Hans of Iceland, Vol. 2 of 2; The Last Day of a Condemned
Part 2
It was like a vast square in some underground city, whose limits were lost amid endless columns supporting the vaulted roof. These pillars glittered like crystal in the rays of countless torches borne by a multitude of men, armed with strange weapons, and scattered in confusion about the cave. From all these points of light and all these fearful figures straying among the shadows, it might have passed for one of the legendary gatherings described by ancient chroniclers,--an assembly of wizards and demons, bearing stars for torches, and illuminating antique groves and ruined castles by night.
A prolonged shout arose.
“A stranger! Kill him! kill him!”
A hundred arms were raised to strike Ordener down. He put his hand to his side in search of his sword Noble youth! In his generous ardor he had forgotten that he was alone and unarmed.
“Stay! stay!” cried a voice,--the voice of one whom Ordener recognized as Schumacker’s envoy.
He was a short, stout man, dressed in black, with a deceitful smile. He advanced toward Ordener, saying: “Who are you?”
Ordener made no answer; he was threatened on every side, and there was not an inch of his breast uncovered by a sword-point or the mouth of a pistol.
“Are you afraid?” asked the little man, with a sneer.
“If your hand were upon my heart, instead of these swords,” coldly answered Ordener, “you would see that it beats no faster than your own, if indeed you have a heart.”
“Ah, ha!” said the little man; “so you defy us! Well, then let him die!” And he turned his back.
“Give me death,” returned Ordener; “it is the only thing that I would accept from you.”
“One moment, Mr. Hacket,” said an old man, with a thick beard, who stood leaning on a long musket. “You are my guests, and I alone have the right to send this fellow to tell the dead what he has seen.”
Mr. Hacket laughed.
“Faith, my dear Jonas, let it be as you please! It matters little to me who judges this spy, so long as he is condemned.”
The old man turned to Ordener.
“Come, tell us who you are, since you are so boldly curious to know who we are.”
Ordener was silent. Surrounded by the strange allies of that Schumacker for whom he would so willingly have shed his blood, he felt only an infinite longing to die.
“His worship will not answer,” said the old man. “When the fox is caught, he cries no more. Kill him!”
“My brave Jonas,” rejoined Hacket, “let this man’s death be Hans of Iceland’s first exploit among you.”
“Yes, yes!” cried many voices.
Ordener, astounded, but still undaunted, looked about him for Hans of Iceland, with whom he had so valiantly disputed his life that very morning, and saw with increased surprise a man of colossal size, dressed in the garb of the mountaineers. This giant stared at Ordener with brutal stupidity, and called for an axe.
“You are not Hans of Iceland!” emphatically exclaimed Ordener.
“Kill him! kill him!” cried Hacket, angrily.
Ordener saw that he must die. He put his hand in his bosom to draw out his Ethel’s hair and give it one last kiss. As he did so, a paper fell from his belt.
“What is that paper?” asked Hacket. “Norbith, seize that paper.”

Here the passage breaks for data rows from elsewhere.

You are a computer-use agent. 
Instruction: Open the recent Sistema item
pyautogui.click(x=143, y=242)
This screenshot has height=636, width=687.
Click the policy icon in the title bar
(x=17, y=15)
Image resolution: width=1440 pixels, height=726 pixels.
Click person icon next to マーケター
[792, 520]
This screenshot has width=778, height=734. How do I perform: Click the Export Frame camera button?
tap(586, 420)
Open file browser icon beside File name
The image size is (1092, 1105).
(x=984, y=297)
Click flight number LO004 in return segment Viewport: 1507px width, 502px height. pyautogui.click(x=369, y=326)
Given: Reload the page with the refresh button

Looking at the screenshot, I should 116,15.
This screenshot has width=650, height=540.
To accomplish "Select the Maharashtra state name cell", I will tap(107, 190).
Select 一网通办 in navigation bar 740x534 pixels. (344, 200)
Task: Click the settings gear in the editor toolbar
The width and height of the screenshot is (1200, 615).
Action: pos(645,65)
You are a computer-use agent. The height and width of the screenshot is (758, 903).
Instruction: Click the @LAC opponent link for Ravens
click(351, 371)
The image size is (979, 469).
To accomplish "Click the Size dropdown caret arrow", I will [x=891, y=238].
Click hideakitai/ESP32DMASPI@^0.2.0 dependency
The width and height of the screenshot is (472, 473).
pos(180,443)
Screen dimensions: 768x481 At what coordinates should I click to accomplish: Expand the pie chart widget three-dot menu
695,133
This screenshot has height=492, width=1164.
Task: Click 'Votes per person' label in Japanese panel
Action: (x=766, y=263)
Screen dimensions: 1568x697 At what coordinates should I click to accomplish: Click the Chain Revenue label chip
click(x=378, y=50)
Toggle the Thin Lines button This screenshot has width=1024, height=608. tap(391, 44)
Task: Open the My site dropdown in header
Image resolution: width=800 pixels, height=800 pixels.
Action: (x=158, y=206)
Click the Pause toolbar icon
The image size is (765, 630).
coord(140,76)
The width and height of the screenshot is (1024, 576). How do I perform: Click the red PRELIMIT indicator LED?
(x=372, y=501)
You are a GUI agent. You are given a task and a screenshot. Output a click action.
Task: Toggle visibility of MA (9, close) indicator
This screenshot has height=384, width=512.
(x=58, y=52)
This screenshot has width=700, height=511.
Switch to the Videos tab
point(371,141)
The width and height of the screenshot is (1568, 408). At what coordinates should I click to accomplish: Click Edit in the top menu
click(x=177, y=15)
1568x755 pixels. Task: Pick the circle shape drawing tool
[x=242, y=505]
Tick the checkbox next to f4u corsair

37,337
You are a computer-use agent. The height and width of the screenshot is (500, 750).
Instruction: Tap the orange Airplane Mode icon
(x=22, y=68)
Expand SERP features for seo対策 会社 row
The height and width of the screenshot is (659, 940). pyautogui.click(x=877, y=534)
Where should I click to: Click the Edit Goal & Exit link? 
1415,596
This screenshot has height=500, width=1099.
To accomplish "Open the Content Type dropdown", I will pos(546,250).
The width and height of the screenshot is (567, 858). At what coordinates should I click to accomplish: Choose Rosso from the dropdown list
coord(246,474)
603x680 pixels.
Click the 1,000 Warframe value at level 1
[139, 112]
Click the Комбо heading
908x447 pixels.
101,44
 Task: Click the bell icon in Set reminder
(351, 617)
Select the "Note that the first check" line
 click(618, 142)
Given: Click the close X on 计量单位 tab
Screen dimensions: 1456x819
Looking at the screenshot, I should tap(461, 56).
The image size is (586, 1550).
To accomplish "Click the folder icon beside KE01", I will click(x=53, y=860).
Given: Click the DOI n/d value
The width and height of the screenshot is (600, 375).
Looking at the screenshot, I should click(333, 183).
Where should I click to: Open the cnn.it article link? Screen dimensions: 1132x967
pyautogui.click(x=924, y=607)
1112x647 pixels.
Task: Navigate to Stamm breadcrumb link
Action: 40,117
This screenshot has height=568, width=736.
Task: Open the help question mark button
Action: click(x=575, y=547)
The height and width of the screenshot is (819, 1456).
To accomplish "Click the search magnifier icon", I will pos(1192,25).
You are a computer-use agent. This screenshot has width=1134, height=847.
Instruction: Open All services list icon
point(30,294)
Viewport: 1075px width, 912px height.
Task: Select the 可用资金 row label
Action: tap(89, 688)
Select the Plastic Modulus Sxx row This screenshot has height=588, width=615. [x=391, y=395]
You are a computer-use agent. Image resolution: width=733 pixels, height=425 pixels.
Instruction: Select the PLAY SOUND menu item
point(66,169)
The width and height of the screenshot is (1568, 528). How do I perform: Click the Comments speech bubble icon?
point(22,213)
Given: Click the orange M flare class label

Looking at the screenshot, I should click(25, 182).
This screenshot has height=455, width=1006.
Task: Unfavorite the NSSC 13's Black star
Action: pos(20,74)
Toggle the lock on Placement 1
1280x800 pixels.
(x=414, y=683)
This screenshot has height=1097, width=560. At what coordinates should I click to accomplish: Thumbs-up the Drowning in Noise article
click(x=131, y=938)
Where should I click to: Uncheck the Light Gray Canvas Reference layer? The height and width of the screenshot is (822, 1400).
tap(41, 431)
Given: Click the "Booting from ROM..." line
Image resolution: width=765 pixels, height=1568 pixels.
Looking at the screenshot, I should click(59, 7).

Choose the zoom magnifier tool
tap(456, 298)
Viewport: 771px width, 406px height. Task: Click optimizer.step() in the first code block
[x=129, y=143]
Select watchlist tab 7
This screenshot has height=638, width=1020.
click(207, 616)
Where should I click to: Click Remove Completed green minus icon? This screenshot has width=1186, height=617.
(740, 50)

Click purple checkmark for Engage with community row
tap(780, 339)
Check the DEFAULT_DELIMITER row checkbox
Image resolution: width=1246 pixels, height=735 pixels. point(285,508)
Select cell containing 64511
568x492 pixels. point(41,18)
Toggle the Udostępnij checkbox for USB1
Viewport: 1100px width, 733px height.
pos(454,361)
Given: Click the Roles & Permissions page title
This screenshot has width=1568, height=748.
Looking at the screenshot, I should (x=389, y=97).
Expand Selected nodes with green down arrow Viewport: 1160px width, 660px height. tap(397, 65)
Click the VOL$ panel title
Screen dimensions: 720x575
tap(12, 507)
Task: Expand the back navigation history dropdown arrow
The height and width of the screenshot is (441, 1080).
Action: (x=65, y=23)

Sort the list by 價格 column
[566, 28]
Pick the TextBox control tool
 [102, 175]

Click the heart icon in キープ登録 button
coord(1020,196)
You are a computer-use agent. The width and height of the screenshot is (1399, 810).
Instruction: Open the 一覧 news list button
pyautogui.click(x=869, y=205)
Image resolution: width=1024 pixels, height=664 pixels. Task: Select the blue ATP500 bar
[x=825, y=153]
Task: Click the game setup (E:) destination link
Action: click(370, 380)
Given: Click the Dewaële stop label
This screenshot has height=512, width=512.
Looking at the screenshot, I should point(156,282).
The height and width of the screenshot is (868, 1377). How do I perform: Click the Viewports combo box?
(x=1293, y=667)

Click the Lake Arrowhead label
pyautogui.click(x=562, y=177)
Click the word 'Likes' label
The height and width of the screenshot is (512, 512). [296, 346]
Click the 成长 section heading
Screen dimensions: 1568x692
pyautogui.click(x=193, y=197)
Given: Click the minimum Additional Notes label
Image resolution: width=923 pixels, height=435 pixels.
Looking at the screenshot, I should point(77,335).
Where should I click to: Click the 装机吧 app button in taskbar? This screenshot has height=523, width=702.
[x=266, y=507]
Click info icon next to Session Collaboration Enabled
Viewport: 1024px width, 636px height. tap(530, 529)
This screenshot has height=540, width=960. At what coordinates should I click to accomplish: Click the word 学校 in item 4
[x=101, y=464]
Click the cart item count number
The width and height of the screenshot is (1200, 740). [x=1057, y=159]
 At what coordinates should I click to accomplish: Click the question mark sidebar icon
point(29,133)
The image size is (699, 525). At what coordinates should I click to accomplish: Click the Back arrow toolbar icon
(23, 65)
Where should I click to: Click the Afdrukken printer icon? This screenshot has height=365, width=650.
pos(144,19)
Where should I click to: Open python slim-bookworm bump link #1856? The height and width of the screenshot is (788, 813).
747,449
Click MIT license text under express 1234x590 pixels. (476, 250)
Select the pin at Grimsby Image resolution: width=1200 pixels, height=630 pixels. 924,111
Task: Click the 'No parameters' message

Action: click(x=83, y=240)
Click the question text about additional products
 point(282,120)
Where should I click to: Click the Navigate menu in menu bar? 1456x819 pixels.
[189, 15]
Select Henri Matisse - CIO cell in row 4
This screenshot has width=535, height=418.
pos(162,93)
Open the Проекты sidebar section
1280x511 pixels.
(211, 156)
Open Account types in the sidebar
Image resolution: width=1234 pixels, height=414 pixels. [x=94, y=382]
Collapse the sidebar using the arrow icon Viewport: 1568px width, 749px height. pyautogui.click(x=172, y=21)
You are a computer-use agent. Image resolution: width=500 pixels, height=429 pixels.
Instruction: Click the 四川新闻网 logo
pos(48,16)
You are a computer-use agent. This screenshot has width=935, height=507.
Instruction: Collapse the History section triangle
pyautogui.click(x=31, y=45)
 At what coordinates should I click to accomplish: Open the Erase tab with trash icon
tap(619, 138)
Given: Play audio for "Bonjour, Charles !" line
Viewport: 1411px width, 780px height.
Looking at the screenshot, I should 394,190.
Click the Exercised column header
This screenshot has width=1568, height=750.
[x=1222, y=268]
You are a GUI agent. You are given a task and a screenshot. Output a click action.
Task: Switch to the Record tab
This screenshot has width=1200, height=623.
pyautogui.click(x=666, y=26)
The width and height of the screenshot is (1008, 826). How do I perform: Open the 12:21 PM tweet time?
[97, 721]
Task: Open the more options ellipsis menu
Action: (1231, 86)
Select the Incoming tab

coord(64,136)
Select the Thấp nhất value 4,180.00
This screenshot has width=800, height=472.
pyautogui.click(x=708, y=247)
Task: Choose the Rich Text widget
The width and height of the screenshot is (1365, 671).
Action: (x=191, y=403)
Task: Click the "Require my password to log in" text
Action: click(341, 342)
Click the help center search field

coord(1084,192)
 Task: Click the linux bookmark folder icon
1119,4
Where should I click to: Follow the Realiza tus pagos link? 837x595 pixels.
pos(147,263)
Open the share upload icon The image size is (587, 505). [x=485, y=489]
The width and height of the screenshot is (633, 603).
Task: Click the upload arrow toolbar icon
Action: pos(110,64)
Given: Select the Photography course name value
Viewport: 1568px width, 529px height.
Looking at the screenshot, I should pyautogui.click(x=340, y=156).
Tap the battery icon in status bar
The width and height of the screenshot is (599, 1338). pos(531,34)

Norbith was a young man, whose stern, dark features bore the stamp of true nobility. He picked up the paper and unfolded it. “Good God!” he exclaimed, “it is the passport of my poor friend, Christopher Nedlam, that unfortunate fellow who was beheaded not a week ago in Skongen market-place, for coining counterfeit money.”
“Well,” said Hacket, in a disappointed tone, “you may keep the bit of paper. I thought it was something more important. Come, my dear Hans, despatch your man.”
Young Norbith threw himself before Ordener, crying: “This man is under my protection. My head shall fall before you touch a hair of his. I will not suffer the safe-conduct of my friend Christopher Nedlam to be violated.”
Ordener, so miraculously preserved, hung his head and felt humiliated; for he remembered how contemptuously he had inwardly received Chaplain Athanasius Munder’s touching prayer,--“May the gift of the dying benefit the traveller!”
“Pooh! pooh!” said Hacket, “you talk nonsense, good Norbith. The man is a spy; he must die.”
“Give me my axe,” repeated the giant.
“He shall not die!” cried Norbith. “What would the spirit of my poor Nedlam say, whom they hung in such cowardly fashion? I tell you he shall not die; for Nedlam will not let him die!”
“As far as that goes,” said old Jonas, “Norbith is right. Why should we kill this stranger, Mr. Hacket? He has Christopher Nedlam’s pass.”
“But he is a spy, a spy!” repeated Hacket.
The old man took his stand with the young one at Ordener’s side, and both said quietly: “He has the pass of Christopher Nedlam, who was hung at Skongen.”
Hacket saw that he must needs submit; for all the others began to murmur, and to say that this stranger should not die, as he had the safe-conduct of Nedlam the counterfeiter.
“Very well,” he hissed through his teeth with concentrated rage; “then let him live. After all, it is your business, and not mine.”
“If he were the Devil himself I would not kill him,” said the triumphant Norbith.
With these words he turned to Ordener.
“Look here,” he added, “you must be a good fellow as you have my poor friend Nedlam’s pass. We are the royal miners. We have rebelled to rid ourselves of the protectorate of the Crown. Mr. Hacket, here, says that we have taken up arms for a certain Count Schumacker; but I for one know nothing about him. Stranger, our cause is just. Hear me, and answer as if you were answering your patron saint. Will you join us?”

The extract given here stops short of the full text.